3. **Plug in the Limits**: Now we take our integrated function and plug in the upper limit ($$k$$) and the lower limit ($$0$$), then subtract:
$$\left[ \frac{2\sqrt{3}}{3} x^{3/2} \right]_{0}^{k} = \left( \frac{2\sqrt{3}}{3} k^{3/2} \right) - \left( \frac{2\sqrt{3}}{3} (0)^{3/2} \right) = \frac{2\sqrt{3}}{3} k^{3/2}$$
(Since $$0$$ to any power is $$0$$, the second part becomes $$0$$).

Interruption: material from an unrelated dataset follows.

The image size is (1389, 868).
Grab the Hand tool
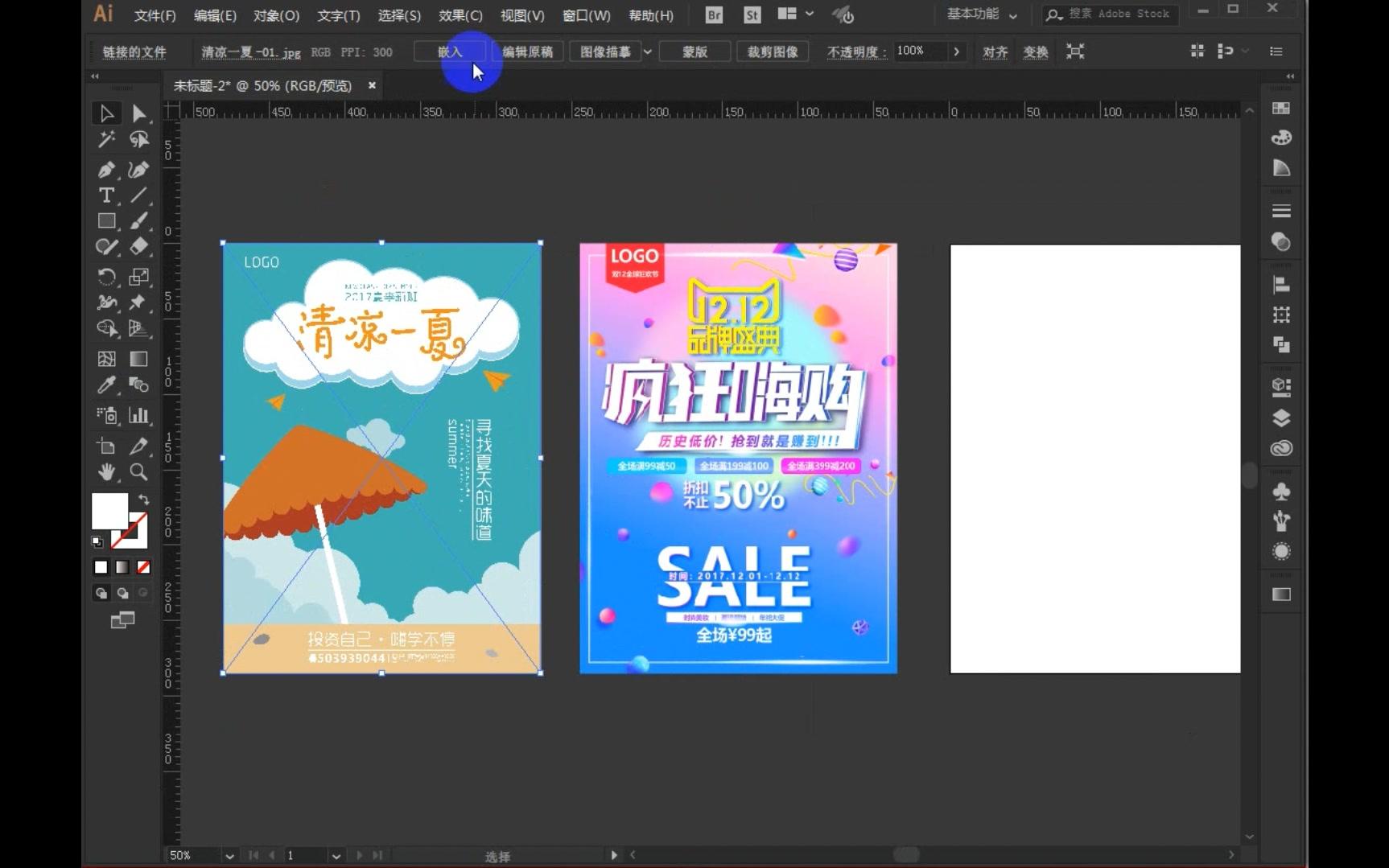(x=105, y=472)
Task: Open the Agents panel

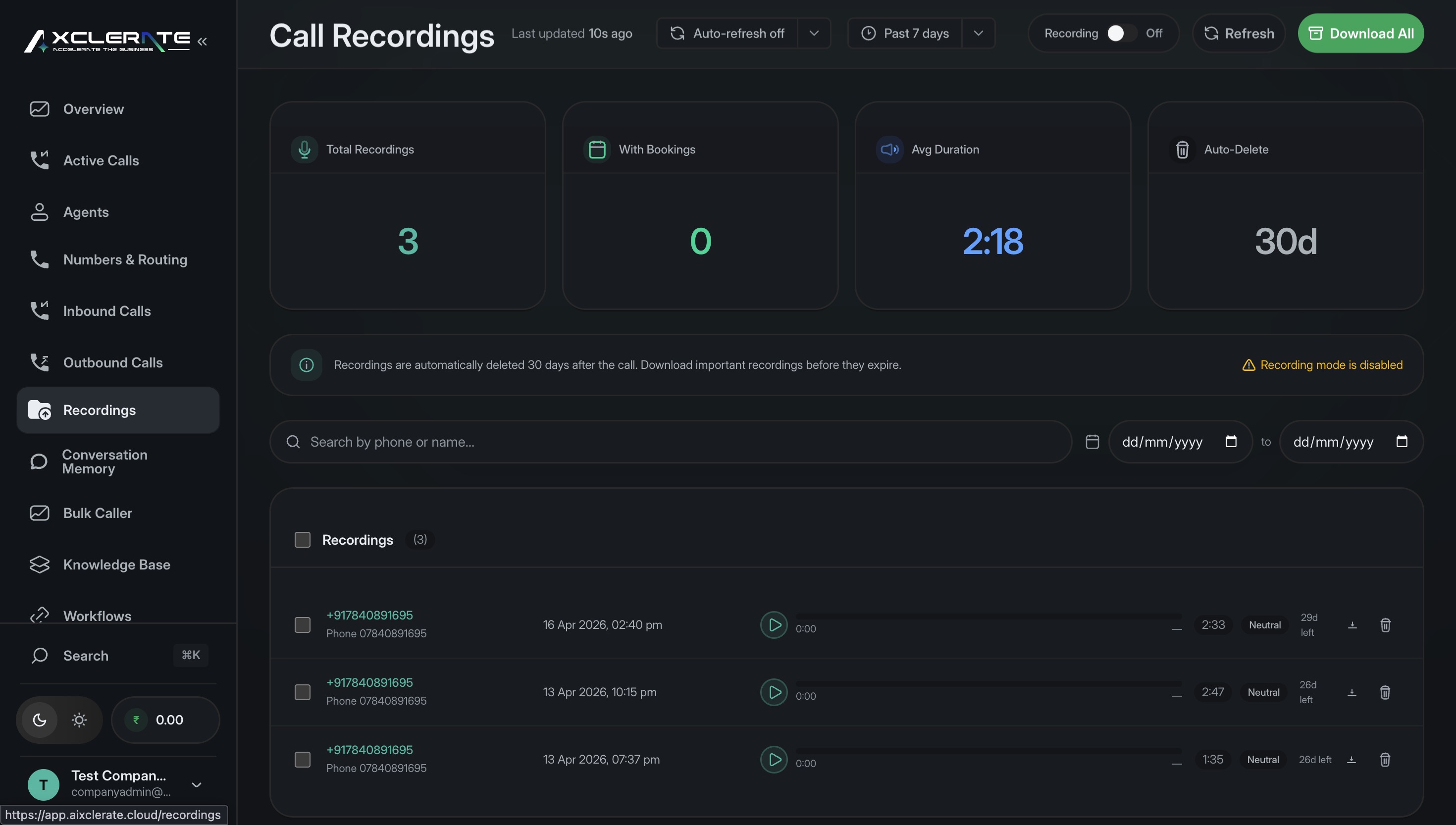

4. **Solve for k**: Now we put this result back into our average value equation from Step 1:
$$6 = \frac{1}{k} \left( \frac{2\sqrt{3}}{3} k^{3/2} \right)$$
We can simplify the $$k$$ terms: $$k^{3/2} / k^1 = k^{(3/2)-1} = k^{1/2}$$.
So the equation becomes:
$$6 = \frac{2\sqrt{3}}{3} k^{1/2}$$

To find $$k$$, we need to get $$k^{1/2}$$ by itself.
First, multiply both sides by $$3$$:
$$6 \times 3 = 2\sqrt{3} k^{1/2}$$
$$18 = 2\sqrt{3} k^{1/2}$$
Next, divide both sides by $$2\sqrt{3}$$:
$$k^{1/2} = \frac{18}{2\sqrt{3}}$$
$$k^{1/2} = \frac{9}{\sqrt{3}}$$
To make the denominator simpler, we can multiply the top and bottom by $$\sqrt{3}$$:
$$k^{1/2} = \frac{9\sqrt{3}}{\sqrt{3} \cdot \sqrt{3}}$$
$$k^{1/2} = \frac{9\sqrt{3}}{3}$$
$$k^{1/2} = 3\sqrt{3}$$

Finally, to find $$k$$, we square both sides of the equation:
$$k = (3\sqrt{3})^2$$
$$k = 3^2 \times (\sqrt{3})^2$$
$$k = 9 \times 3$$
$$k = 27$$
Since the problem asked for a positive value of $$k$$, and $$27$$ is positive, our answer is correct!